Tommy Tuberville has since February weaponised a rarely used parliamentary procedure known as the Senate hold to prevent military promotions.
The former football coach has received widespread condemnation from military leaders and former defence officials over the highly politicised obstructionism but Republicans have until now been largely silent on the blockade.
After months holding up hundreds of promotions Republican senators finally snapped at Tuberville this week. Alaska Senator Dan Sullivan spoke on the senate floor on Wednesday, describing Tuberville’s blockade as a “national security suicide mission”.
The Alabama senator was condemned by a coalition of Republican colleagues including senators Mitt Romney, Lindsay Graham, Joni Ernst and Todd Young.
Tuberville caused further uproar on Thursday when it was reported an aide to the Alabama senator had threatened his colleagues with primary challenges if they started to oppose his months long hold.
While he denied any involvement in making the threat, Tuberville had on Wednesday warned Republicans it would be “suicide” for them to support a rules change that would end the blockade.

## Record extracts

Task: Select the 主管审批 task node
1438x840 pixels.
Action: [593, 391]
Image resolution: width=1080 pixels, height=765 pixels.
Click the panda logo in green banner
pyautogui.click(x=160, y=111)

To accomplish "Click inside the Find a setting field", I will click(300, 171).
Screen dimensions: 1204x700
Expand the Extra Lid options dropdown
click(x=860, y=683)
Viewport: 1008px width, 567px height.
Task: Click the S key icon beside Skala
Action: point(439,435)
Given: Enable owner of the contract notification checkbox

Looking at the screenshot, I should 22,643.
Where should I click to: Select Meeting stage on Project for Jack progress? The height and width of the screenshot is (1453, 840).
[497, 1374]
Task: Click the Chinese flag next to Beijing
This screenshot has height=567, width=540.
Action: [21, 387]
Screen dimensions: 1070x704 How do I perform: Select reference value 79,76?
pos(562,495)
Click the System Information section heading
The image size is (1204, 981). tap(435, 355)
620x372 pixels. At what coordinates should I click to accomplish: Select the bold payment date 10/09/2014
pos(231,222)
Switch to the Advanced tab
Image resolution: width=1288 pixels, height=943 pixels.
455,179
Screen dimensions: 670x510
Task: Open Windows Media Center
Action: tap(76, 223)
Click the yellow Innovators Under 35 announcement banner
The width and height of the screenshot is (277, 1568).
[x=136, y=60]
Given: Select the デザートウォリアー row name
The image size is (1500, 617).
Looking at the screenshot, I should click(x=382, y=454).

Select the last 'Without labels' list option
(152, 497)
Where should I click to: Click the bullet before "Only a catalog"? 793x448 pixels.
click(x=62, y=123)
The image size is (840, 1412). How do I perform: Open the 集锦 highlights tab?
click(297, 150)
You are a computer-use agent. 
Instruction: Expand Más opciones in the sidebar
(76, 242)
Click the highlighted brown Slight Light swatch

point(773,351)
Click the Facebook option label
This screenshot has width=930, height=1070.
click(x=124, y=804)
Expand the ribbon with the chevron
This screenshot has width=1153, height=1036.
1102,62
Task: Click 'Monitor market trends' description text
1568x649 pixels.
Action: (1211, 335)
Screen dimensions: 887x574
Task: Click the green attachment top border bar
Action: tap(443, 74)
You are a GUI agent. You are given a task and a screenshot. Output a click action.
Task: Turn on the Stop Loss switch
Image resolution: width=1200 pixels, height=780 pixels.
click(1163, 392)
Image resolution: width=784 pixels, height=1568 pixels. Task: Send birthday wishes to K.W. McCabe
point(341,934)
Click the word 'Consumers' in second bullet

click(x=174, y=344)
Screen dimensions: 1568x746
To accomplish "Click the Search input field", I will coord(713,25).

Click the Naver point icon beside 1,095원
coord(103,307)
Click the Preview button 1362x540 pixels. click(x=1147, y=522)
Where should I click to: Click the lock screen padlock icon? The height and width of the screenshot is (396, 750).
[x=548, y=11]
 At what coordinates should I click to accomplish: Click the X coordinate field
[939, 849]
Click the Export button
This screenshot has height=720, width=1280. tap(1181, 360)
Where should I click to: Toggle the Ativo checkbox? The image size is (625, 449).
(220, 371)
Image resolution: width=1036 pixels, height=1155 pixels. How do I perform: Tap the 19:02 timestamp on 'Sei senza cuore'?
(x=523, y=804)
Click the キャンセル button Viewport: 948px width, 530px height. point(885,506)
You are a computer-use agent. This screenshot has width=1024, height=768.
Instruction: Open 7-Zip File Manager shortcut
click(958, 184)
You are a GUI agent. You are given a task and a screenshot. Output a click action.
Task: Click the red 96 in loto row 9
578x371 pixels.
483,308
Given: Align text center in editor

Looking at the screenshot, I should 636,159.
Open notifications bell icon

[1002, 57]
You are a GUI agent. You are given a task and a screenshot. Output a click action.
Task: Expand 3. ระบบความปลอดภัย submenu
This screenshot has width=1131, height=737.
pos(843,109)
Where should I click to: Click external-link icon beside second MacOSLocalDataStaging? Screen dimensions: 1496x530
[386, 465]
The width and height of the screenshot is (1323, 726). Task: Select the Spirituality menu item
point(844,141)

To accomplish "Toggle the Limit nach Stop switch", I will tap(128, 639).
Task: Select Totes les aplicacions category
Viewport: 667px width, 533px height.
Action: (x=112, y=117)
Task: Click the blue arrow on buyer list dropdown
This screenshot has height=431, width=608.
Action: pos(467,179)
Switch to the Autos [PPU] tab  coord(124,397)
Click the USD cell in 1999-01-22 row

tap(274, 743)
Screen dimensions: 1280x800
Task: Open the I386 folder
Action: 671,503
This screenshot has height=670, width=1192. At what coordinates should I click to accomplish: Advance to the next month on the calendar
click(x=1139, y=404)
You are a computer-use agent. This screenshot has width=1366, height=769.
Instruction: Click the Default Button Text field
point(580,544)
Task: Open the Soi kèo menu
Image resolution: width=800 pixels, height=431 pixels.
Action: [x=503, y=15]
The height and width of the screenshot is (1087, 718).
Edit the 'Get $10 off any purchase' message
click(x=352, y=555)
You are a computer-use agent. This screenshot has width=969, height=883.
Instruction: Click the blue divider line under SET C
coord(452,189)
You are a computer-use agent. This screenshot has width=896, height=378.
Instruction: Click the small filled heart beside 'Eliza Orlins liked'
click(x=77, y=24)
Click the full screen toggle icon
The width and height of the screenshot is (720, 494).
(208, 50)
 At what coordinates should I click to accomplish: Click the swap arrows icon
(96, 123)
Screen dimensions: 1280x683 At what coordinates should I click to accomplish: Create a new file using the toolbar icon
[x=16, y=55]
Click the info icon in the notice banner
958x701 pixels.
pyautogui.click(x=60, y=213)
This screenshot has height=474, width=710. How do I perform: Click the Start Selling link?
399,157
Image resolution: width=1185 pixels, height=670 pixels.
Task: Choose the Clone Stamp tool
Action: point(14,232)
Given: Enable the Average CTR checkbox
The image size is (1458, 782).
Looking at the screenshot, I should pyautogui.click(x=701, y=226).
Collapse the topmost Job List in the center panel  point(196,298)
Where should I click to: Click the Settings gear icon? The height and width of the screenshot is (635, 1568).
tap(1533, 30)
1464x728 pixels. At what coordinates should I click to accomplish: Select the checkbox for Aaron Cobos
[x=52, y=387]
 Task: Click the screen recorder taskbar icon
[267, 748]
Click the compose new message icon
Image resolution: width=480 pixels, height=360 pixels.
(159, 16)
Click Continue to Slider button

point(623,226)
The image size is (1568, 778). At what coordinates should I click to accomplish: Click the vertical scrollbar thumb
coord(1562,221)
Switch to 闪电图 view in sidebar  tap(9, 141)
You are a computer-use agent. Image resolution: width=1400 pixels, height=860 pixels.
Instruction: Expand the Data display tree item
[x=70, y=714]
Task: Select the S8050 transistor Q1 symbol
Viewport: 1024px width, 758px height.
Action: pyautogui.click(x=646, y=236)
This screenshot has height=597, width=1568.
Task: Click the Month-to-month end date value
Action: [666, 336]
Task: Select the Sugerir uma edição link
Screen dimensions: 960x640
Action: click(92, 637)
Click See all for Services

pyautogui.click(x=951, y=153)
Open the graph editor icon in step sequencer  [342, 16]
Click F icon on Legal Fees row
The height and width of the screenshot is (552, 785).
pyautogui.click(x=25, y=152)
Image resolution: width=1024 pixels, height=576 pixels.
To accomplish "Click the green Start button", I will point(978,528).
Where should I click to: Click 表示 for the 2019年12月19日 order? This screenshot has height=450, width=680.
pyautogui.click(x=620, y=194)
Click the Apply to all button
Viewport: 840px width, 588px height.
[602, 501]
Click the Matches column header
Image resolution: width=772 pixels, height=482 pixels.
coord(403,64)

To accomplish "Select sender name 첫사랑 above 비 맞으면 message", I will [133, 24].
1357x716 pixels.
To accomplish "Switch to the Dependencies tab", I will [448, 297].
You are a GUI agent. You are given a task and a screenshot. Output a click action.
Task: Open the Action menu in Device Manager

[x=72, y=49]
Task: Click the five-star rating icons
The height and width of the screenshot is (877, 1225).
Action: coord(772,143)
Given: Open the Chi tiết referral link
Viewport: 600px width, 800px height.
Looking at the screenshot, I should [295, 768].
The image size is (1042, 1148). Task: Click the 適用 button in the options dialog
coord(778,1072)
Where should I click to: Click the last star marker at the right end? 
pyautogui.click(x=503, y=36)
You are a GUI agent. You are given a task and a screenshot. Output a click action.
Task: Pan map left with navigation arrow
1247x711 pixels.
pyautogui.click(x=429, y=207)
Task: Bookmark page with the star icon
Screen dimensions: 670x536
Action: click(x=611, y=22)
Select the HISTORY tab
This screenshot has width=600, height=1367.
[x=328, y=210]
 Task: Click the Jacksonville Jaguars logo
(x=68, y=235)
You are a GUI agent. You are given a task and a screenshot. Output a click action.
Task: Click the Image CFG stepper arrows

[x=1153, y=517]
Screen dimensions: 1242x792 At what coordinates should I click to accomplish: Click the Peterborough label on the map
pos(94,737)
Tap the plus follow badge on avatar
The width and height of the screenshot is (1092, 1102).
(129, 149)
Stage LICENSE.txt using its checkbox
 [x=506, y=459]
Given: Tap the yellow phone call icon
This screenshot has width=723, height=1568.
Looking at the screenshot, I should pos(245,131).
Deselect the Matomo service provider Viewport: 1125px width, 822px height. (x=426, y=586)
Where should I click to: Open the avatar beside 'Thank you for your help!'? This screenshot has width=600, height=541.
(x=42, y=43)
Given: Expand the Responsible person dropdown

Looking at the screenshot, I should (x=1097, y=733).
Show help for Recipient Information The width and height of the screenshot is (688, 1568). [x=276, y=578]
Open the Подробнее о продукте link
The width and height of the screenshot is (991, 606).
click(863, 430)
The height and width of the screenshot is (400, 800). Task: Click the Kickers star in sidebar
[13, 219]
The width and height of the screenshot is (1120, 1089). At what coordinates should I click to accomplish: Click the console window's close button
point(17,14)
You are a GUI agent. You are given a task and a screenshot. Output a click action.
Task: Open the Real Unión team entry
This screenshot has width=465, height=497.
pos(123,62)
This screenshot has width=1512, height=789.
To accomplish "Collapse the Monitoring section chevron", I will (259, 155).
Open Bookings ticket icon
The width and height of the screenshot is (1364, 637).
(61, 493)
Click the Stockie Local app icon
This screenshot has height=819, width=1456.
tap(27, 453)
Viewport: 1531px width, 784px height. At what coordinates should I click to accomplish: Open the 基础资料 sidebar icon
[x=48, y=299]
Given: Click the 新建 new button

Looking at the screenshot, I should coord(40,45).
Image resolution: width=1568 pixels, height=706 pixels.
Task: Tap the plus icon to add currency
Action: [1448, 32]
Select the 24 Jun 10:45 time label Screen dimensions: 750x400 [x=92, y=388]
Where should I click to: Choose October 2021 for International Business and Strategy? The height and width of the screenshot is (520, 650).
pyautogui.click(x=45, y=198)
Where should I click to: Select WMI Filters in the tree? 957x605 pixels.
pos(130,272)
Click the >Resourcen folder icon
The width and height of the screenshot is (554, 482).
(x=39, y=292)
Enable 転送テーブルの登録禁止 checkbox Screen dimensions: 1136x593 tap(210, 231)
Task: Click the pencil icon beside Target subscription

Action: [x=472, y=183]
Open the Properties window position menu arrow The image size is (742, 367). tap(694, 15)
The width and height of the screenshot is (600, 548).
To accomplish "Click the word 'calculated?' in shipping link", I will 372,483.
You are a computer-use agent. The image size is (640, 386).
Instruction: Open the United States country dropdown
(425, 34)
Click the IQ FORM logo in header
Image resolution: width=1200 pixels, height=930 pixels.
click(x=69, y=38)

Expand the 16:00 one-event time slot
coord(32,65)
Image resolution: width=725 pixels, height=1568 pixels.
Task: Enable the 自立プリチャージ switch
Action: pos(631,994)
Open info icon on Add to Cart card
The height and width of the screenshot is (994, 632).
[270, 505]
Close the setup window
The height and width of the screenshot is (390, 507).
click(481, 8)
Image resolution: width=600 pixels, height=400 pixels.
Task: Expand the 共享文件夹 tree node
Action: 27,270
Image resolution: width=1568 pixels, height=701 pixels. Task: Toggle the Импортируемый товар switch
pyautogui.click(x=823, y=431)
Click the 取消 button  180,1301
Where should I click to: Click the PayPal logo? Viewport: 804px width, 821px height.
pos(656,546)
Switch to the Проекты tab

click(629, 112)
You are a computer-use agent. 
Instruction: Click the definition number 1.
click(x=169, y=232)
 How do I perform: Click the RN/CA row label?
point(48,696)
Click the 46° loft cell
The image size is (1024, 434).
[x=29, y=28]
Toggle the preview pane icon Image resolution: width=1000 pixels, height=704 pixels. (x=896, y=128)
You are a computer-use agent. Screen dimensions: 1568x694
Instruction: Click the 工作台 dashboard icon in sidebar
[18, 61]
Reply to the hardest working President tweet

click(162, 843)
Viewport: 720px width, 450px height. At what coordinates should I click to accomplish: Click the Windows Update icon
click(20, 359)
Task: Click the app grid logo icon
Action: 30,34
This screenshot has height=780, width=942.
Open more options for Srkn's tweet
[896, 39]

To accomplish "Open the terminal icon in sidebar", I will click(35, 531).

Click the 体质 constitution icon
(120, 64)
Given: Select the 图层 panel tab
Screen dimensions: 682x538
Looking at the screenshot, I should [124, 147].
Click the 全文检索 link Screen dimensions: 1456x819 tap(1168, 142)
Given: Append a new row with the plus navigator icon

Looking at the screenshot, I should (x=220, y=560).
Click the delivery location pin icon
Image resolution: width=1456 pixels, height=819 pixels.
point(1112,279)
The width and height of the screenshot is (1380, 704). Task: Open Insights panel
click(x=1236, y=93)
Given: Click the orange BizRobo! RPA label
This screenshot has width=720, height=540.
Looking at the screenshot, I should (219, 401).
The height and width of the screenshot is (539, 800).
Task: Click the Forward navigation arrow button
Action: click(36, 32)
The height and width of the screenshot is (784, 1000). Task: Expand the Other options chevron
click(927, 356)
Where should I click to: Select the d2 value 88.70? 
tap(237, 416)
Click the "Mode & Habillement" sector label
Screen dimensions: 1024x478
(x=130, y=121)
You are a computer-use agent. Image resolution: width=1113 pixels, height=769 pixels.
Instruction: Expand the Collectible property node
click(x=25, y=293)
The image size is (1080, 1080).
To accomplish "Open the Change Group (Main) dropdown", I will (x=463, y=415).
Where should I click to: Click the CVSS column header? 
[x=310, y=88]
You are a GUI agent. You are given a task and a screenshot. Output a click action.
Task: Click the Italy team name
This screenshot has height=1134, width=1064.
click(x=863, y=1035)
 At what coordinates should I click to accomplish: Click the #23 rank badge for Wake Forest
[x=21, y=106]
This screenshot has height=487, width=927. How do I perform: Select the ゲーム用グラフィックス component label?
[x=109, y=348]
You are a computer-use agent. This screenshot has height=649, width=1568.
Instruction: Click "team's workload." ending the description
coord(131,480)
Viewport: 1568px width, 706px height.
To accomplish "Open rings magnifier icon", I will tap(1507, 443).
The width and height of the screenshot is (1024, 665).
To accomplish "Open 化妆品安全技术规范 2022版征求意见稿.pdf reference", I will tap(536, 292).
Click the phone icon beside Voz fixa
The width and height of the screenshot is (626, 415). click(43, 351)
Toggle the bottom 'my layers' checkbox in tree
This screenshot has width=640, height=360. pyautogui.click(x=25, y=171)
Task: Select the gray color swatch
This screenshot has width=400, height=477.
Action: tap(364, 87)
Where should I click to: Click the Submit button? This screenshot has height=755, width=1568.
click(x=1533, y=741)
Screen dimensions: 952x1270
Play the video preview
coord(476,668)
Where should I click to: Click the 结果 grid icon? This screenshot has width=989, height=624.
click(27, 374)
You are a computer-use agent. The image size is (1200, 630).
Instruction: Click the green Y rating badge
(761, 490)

## Exercise requirements
a) Reproduce the passage in the article on Tuberville's blockade of military promotions, starting at "After months holding" and ending at "months long hold.".
b) Continue the article on Tuberville's blockade of military promotions from the point where it stops.

## Answers
a)
After months holding up hundreds of promotions Republican senators finally snapped at Tuberville this week. Alaska Senator Dan Sullivan spoke on the senate floor on Wednesday, describing Tuberville’s blockade as a “national security suicide mission”.
The Alabama senator was condemned by a coalition of Republican colleagues including senators Mitt Romney, Lindsay Graham, Joni Ernst and Todd Young.
Tuberville caused further uproar on Thursday when it was reported an aide to the Alabama senator had threatened his colleagues with primary challenges if they started to oppose his months long hold.

b)
It was reported a Marine commandant had suffered a heart attack this week after taking on further responsibilities because the hold had left a key position unfilled. Tuberville denied any responsibility for the commandant’s hospitalisation and likened the situation to his football career.
“This guy’s going to work 18, 20 hours a day no matter what. That’s what we do. You know, I did that for years because you’ve got to get the job done,” Tuberville told reporters. The life and death decisions resting upon military leaders are not remotely the same as the calls made by college football coaches.
Despite the unpopularity of the hold among voters in his own state of Alabama and the growing unease among his Republican colleagues, Tuberville is digging in his heels.
It was revealed in an August poll that 58 percent of Alabama voters thought Tuberville had made his point with the blockade and should allow promotions to move forward. It was also clear that most viewed the hold as a risk to national security.
With the hold on military promotions now in its tenth month, Republicans are only now waking up to the lunacy of the blockade.